%%

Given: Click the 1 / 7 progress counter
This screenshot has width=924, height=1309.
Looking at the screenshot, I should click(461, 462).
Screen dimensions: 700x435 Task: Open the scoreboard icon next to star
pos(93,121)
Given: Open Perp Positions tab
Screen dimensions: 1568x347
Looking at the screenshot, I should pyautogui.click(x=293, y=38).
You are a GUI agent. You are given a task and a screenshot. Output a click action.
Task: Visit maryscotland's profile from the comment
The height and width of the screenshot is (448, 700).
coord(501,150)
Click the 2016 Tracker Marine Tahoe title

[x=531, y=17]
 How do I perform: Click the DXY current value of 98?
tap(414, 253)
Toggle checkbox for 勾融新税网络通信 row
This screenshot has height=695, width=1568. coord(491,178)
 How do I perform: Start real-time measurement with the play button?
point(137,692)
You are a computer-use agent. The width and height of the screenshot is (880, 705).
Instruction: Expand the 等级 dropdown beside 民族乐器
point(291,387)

%%

* [ASSIGNED TASK] The line containing "You are a computer-use" opens the range, and the last line of the entries closes it; copy that range exactly.

* [REPLY TO THE TASK]
You are a computer-use agent. The width and height of the screenshot is (880, 705).
Instruction: Expand the 等级 dropdown beside 民族乐器
point(291,387)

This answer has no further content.